Write out the lines of the listing below, starting with the line containing "is (694, 506)." and ending with the line containing "Looking at the image, I should click on (347, 195).", both included, and repeat them unchanged.

★ ★ ★ ★ ★

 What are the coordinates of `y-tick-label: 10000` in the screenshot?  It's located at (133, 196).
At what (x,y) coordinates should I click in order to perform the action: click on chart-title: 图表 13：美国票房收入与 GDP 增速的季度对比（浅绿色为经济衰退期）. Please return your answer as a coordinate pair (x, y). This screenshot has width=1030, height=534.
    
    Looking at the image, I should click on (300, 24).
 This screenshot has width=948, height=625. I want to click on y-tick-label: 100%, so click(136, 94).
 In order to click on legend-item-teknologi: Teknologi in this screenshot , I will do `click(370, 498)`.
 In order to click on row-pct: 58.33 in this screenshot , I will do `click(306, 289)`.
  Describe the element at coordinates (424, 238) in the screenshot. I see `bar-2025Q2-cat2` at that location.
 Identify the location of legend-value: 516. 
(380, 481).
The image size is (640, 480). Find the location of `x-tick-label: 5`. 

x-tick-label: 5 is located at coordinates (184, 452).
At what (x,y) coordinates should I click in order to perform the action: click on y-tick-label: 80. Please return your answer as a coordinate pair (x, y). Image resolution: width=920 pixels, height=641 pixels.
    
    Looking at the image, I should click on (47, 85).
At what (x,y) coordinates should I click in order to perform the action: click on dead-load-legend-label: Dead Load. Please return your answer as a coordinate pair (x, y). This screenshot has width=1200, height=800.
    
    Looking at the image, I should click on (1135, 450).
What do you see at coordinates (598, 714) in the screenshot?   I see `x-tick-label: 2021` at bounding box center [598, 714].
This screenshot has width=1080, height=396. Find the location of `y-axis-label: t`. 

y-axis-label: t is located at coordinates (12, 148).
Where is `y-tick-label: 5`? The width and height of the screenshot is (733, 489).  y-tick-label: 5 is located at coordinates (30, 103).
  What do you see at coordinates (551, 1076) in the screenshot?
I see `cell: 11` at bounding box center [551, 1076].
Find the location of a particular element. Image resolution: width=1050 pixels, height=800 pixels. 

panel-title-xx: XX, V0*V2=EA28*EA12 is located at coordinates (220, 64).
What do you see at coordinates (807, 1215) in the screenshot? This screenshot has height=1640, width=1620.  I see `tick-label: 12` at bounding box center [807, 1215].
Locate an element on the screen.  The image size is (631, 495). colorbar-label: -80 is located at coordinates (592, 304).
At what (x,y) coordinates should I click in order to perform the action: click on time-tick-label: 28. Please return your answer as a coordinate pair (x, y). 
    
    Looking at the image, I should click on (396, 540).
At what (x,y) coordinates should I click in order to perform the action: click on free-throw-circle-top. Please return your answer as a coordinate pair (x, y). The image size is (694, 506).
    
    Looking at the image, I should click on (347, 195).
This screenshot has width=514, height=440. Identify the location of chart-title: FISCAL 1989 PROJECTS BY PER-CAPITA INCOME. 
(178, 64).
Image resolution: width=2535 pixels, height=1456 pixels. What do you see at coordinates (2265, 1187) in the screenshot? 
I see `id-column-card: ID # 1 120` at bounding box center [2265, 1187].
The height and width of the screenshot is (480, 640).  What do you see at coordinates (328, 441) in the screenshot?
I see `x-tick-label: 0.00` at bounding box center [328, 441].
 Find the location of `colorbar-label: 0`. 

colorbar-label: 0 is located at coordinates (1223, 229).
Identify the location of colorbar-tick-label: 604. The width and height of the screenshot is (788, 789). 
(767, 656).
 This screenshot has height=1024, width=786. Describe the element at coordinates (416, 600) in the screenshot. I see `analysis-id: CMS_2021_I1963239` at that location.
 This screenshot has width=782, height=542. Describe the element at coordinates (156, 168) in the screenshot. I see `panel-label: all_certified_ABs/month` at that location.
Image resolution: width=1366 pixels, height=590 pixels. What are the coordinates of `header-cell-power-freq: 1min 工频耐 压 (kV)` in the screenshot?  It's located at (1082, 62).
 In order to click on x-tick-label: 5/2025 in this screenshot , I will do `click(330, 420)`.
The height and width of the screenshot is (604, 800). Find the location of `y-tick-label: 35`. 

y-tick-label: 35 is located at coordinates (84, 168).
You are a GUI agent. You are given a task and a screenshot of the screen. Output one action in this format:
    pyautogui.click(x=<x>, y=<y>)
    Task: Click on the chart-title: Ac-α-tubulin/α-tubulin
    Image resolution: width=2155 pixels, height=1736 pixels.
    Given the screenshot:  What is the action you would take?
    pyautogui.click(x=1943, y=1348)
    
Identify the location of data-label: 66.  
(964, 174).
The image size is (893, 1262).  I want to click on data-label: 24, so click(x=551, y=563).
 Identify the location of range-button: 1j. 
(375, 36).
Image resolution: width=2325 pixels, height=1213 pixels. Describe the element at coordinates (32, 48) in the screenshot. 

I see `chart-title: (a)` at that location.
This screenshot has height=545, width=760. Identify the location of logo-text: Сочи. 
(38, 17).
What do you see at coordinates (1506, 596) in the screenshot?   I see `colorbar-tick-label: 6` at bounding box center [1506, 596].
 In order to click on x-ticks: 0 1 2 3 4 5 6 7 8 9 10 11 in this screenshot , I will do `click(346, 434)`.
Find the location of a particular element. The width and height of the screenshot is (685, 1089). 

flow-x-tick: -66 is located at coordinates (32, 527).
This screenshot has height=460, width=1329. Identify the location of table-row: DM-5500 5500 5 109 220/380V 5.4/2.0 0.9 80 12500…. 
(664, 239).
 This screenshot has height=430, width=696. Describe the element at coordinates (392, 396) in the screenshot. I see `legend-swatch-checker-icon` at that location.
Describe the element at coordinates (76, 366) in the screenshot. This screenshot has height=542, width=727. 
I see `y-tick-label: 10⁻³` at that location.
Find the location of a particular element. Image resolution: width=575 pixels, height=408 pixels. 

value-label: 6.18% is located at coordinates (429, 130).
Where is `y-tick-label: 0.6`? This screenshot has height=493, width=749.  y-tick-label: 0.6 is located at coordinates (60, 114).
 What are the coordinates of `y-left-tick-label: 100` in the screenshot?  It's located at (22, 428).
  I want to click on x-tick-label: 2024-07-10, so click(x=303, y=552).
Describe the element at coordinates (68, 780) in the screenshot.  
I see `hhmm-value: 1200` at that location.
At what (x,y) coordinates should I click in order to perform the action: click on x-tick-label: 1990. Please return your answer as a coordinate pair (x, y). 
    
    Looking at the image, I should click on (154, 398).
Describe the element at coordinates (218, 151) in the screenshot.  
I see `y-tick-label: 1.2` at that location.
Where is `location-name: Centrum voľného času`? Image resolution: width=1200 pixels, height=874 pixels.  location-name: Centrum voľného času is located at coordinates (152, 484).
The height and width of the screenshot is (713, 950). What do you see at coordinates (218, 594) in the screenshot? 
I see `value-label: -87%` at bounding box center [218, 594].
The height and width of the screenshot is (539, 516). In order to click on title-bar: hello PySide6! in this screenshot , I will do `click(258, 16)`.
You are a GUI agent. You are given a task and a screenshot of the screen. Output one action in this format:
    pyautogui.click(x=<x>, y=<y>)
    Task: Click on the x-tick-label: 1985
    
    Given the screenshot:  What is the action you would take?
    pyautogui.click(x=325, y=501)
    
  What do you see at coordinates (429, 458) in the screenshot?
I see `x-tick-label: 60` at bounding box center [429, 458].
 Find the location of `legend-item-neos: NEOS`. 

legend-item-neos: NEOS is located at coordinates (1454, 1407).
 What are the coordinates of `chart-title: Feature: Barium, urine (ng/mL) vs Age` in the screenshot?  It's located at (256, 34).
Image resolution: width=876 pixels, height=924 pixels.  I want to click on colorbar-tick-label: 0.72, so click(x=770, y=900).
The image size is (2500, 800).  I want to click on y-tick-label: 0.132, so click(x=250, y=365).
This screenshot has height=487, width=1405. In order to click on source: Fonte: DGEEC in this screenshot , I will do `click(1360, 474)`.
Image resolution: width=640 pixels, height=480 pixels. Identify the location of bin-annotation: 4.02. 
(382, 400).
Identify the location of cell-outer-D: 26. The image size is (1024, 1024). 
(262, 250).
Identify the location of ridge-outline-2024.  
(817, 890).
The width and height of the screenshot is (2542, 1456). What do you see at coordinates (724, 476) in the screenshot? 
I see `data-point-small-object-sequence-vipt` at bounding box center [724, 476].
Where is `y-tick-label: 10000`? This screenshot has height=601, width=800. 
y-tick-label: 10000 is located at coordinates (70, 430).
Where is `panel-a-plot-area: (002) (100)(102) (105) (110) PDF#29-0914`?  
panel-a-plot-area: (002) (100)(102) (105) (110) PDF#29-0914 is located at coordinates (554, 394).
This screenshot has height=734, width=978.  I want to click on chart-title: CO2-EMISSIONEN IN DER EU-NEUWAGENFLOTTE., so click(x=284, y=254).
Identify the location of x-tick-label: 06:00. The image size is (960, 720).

★ ★ ★ ★ ★

▶ [Solution]
At what (x,y) coordinates should I click in order to perform the action: click on free-throw-circle-top. Please return your answer as a coordinate pair (x, y). The image size is (694, 506).
    
    Looking at the image, I should click on (347, 195).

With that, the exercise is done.